Determine whether each relation defines y as a function of $$x$$. (Solve for y first if necessary.) Give the domain.\n$$y=-6x$$

Answer

**step1 Determine if the relation defines y as a function of x**

A relation defines y as a function of x if for every value of x in the domain, there is exactly one corresponding value of y. The given relation is already solved for y.

$$y = -6x$$

For any real number substituted for x, the result of $$ -6 \times x $$ will be a unique real number for y.
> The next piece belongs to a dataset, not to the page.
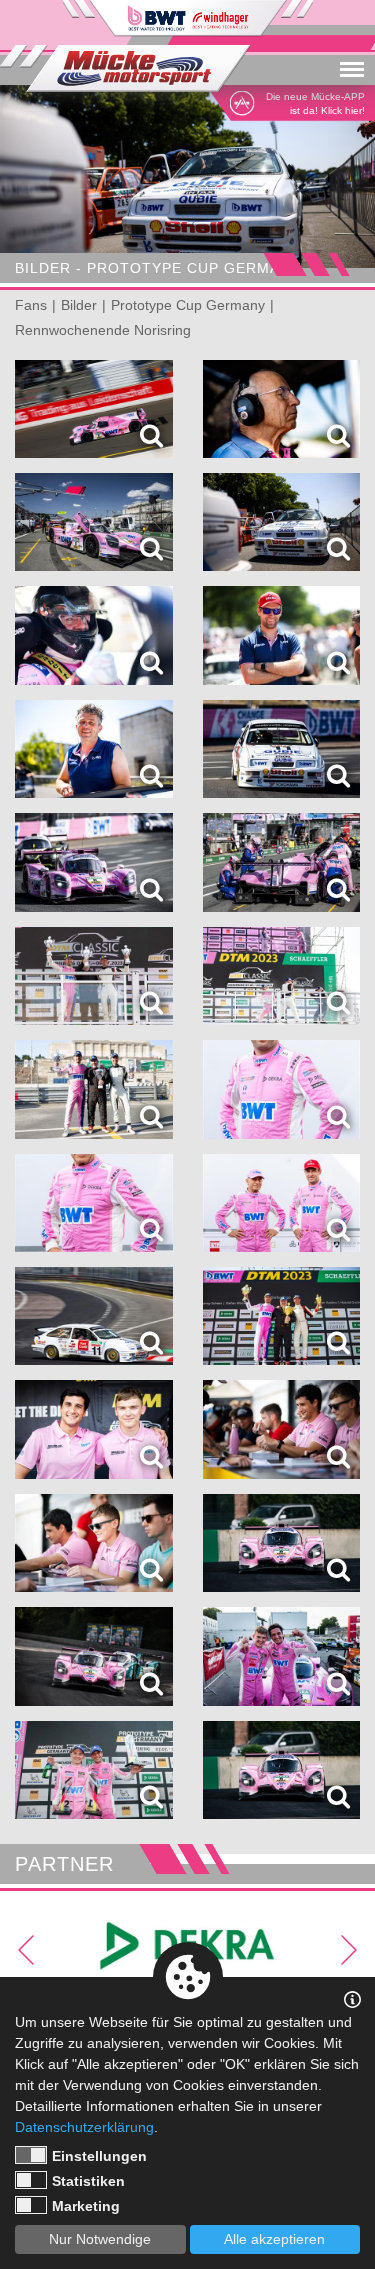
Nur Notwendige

This means that each input x corresponds to exactly one output y.

**step2 Determine the domain of the function**

The domain of a function is the set of all possible input values (x-values) for which the function is defined. In this linear equation, there are no restrictions on the values x can take. There are no denominators that could become zero, no square roots of negative numbers, and no logarithms of non-positive numbers.

Therefore, x can be any real number.

Alternative answer

Answer:
Yes, this relation defines y as a function of x.
Domain: All real numbers. Explain
This is a question about <functions and their domain> . The solving step is:

First, let's look at the equation: `y = -6x`.
To figure out if it's a function, I just need to check if for every 'x' I put in, I get only *one* 'y' answer.
* If I pick `x = 1`, then `y = -6 * 1 = -6`. (Just one answer!)
* If I pick `x = 2`, then `y = -6 * 2 = -12`. (Still just one answer!)
* If I pick `x = 0`, then `y = -6 * 0 = 0`. (Again, one answer!)

Since no matter what number I put in for `x`, I always get just one specific number for `y`, it *is* a function!

Now, for the domain, I need to think about what numbers `x` can be. Can I multiply any number by -6? Yes! I can multiply positive numbers, negative numbers, zero, fractions, decimals – basically any number I can think of. So, `x` can be any real number. We say the domain is "all real numbers."

Alternative answer

Answer: Yes, it is a function. The domain is all real numbers. Explain
This is a question about <functions and their domains>. The solving step is:

First, I looked at the equation: $$y = -6x$$.
To figure out if it's a function, I need to see if for every `x` I pick, I only get one `y` answer.
If I pick `x = 1`, then `y` has to be `-6 * 1 = -6`. It can't be anything else!
If I pick `x = 2`, then `y` has to be `-6 * 2 = -12`.
Since each `x` always gives only one `y` answer, it *is* a function!

Next, I need to find the domain. The domain means all the numbers I'm allowed to put in for `x`.
In the equation $$y = -6x$$, I can put any number I want for `x`. I can multiply positive numbers, negative numbers, zero, fractions, or decimals by -6, and it always works! There's no number that would make the equation "break" or be undefined (like trying to divide by zero).
So, `x` can be any real number! That means the domain is all real numbers.